The Office of Professional Responsibility is going to be releasing a report next week on whether or not authorizing torture was illegal. The conclusion of the report was leaked today, along with a very interesting fact:
While the probe is sharply critical of the legal reasoning used to justify waterboarding and other “enhanced” interrogation techniques, NEWSWEEK has learned that a senior Justice official who did the final review of the report softened an earlier OPR finding. Previously, the report concluded that two key authors—Jay Bybee, now a federal appellate court judge, and John Yoo, now a law professor—violated their professional obligations as lawyers when they crafted a crucial 2002 memo approving the use of harsh tactics, say two Justice sources who asked for anonymity discussing an internal matter. But the reviewer, career veteran David Margolis, downgraded that assessment to say they showed “poor judgment,” say the sources. (Under department rules, poor judgment does not constitute professional misconduct.) The shift is significant: the original finding would have triggered a referral to state bar associations for potential disciplinary action—which, in Bybee’s case, could have led to an impeachment inquiry.

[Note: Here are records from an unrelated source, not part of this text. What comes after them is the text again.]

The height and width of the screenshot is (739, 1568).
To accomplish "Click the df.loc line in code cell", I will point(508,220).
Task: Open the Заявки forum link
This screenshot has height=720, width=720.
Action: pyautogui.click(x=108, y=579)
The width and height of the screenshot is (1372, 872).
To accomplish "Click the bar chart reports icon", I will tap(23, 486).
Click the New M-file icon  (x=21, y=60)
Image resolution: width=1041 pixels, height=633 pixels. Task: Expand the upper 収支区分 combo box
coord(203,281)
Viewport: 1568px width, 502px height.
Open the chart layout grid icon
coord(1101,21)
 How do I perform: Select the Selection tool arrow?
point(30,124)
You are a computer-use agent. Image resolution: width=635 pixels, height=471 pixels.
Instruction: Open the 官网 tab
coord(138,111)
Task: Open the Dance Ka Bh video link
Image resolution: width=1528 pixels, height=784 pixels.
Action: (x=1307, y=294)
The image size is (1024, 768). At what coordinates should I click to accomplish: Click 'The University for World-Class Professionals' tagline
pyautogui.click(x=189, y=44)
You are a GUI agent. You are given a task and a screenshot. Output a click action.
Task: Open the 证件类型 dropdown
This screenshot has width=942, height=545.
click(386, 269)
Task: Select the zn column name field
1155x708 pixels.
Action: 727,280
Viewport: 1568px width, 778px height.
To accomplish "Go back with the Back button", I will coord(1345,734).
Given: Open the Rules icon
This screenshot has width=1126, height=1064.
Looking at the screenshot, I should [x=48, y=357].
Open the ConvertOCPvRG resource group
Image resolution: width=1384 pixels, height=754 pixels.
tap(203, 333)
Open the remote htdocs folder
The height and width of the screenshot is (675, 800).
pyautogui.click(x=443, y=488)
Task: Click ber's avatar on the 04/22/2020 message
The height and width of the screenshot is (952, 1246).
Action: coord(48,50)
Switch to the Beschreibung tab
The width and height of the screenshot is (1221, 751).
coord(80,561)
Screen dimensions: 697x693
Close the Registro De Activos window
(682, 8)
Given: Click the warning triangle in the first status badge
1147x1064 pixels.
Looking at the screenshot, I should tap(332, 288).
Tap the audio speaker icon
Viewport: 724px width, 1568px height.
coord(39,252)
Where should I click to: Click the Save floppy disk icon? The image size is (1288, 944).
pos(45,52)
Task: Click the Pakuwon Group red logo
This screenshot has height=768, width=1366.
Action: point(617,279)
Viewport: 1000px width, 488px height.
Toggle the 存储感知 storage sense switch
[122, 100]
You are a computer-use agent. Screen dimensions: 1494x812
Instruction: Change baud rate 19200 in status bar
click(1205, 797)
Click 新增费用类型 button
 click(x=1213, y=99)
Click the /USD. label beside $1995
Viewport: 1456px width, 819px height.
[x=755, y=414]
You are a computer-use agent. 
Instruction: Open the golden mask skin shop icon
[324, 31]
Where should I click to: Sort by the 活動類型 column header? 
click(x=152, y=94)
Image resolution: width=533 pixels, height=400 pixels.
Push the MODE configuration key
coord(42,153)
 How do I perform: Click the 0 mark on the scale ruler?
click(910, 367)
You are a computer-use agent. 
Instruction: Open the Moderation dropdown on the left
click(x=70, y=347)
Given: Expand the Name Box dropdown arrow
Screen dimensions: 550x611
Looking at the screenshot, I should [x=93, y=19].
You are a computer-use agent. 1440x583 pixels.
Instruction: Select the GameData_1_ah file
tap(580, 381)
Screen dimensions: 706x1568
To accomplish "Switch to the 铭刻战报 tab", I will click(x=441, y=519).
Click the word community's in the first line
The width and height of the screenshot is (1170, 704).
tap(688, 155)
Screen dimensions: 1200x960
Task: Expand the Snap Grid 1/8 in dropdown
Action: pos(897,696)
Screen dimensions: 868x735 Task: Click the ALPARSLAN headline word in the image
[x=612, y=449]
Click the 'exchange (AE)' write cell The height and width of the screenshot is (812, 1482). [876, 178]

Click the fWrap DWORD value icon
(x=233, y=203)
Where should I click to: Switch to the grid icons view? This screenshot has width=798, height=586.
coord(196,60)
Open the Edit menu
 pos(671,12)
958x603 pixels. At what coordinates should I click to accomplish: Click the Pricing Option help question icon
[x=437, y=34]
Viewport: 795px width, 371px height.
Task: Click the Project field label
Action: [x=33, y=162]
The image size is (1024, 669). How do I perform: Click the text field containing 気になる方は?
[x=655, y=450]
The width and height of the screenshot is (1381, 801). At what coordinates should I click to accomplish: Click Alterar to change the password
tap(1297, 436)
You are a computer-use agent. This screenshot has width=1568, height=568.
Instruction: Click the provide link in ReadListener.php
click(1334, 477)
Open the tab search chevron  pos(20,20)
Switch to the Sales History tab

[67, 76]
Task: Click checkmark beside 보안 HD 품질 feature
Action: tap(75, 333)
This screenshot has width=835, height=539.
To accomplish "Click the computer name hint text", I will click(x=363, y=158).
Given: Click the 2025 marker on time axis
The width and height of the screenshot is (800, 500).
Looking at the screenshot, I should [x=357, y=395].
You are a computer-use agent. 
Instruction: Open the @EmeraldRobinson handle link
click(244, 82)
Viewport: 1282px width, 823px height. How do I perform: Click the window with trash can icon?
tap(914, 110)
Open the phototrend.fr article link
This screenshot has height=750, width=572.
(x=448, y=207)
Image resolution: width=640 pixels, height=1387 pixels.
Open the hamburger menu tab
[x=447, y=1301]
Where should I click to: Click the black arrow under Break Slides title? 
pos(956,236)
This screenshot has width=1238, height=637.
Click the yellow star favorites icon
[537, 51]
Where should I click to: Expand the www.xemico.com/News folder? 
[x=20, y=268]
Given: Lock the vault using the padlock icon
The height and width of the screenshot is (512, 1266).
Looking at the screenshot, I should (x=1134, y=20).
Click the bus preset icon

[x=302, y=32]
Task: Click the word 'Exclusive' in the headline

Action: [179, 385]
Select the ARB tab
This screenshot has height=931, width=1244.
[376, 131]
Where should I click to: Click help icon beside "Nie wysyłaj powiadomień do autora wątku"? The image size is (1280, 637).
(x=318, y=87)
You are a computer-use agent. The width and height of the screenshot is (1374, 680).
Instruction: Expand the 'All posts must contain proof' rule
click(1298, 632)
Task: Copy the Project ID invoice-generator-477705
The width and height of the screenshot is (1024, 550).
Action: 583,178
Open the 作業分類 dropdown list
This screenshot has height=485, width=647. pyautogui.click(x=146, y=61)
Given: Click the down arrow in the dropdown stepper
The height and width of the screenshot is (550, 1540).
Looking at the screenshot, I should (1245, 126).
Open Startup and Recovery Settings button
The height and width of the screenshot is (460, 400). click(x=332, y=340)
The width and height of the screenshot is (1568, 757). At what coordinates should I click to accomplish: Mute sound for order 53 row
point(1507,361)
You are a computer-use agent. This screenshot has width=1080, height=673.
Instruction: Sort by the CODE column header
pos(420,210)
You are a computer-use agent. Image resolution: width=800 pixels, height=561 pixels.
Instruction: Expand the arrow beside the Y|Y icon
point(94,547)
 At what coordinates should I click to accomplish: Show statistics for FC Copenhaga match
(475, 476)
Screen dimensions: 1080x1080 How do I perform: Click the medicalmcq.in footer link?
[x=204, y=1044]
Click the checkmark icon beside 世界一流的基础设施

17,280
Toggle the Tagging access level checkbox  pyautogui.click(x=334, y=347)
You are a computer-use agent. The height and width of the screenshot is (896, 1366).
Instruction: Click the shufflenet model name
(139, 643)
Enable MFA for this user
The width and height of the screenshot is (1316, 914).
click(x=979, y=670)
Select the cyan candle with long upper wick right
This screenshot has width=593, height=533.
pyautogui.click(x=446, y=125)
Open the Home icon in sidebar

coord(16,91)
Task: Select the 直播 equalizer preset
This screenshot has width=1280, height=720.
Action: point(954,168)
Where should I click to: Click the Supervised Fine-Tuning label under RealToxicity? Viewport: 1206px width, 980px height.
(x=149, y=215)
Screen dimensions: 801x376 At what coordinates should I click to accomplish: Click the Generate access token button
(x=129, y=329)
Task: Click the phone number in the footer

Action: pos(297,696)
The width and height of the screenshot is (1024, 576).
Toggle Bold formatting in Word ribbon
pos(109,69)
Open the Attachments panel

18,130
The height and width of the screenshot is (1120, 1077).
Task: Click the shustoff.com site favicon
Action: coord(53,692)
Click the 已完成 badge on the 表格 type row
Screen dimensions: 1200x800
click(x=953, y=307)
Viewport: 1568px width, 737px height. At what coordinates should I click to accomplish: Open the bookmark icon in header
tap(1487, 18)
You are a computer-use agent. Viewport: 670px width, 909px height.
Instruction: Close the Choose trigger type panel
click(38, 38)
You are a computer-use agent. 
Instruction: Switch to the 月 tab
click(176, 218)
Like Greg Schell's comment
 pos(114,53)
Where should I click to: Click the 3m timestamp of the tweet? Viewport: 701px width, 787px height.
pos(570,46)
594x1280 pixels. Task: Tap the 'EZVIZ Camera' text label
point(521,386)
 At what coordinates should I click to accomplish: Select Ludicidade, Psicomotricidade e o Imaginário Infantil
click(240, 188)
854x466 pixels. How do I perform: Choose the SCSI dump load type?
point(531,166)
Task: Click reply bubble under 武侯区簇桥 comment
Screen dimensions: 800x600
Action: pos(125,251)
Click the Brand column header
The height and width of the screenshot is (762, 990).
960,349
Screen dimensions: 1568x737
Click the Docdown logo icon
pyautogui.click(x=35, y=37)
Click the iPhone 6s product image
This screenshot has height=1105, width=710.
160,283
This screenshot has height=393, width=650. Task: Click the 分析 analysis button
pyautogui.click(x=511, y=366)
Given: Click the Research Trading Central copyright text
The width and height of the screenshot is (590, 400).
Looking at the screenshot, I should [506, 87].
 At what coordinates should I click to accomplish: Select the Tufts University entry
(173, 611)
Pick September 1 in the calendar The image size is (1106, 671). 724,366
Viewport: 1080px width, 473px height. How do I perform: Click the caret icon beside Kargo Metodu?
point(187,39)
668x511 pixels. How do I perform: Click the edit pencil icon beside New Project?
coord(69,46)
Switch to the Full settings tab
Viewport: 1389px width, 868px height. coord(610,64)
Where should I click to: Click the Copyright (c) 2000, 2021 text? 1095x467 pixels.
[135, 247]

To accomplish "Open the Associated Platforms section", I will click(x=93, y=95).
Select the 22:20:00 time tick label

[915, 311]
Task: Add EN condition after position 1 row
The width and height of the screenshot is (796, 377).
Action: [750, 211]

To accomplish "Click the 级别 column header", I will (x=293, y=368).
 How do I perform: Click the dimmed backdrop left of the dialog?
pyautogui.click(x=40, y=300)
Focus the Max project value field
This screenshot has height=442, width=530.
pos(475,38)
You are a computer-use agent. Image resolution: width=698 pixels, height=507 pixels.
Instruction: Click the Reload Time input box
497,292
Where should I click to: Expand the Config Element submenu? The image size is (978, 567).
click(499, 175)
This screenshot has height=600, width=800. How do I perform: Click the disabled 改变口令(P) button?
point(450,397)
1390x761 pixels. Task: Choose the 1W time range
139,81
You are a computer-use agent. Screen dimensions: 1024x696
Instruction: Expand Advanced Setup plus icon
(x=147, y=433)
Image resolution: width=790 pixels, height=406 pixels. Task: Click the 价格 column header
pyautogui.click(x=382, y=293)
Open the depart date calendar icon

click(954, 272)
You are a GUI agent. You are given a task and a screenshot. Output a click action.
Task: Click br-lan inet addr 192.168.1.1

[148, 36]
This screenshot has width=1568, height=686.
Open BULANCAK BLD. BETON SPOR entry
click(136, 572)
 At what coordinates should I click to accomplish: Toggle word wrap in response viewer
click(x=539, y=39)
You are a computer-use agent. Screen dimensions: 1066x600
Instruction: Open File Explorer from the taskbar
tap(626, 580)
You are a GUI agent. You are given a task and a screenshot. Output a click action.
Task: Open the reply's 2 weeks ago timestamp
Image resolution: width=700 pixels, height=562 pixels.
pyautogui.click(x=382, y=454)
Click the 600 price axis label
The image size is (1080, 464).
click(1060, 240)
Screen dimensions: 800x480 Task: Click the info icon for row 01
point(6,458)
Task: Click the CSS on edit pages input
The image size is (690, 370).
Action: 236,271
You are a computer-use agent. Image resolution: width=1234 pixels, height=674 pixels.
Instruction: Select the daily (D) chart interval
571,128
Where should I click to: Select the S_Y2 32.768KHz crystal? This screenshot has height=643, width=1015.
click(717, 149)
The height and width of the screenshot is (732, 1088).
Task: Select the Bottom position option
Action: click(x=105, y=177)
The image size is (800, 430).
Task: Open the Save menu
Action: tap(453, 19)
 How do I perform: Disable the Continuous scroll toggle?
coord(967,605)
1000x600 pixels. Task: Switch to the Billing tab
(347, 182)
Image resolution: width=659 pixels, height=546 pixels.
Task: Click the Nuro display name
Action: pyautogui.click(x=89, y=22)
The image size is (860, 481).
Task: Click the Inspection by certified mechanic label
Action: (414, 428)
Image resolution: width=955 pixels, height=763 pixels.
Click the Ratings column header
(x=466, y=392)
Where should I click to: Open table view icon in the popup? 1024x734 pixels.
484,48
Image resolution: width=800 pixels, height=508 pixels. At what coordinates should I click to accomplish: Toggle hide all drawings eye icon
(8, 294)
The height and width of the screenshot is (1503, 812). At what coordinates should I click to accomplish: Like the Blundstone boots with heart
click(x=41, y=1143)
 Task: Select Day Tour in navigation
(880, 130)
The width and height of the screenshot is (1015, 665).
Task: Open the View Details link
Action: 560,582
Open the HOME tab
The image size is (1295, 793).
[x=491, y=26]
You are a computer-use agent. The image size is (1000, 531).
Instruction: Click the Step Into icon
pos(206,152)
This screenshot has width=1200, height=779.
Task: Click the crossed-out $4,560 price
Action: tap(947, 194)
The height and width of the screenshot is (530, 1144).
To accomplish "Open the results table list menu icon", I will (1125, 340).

To sum up, the Office of Professional Responsibility (which is the watchdog dept for the DOJ) made a report that said Yoo and Bybee authorizing torture was illegal and would have led to them facing impeachment, disbarment, or even eventual criminal charges. Then it was reviewed by a senior DOJ official who removed that part that called it illegal and instead called it "poor judgment", which doesn't lead to disbarment or impeachment.

In other words the DOJ watchdog dept concluded authorizing torture was illegal, and the DOJ covered it up.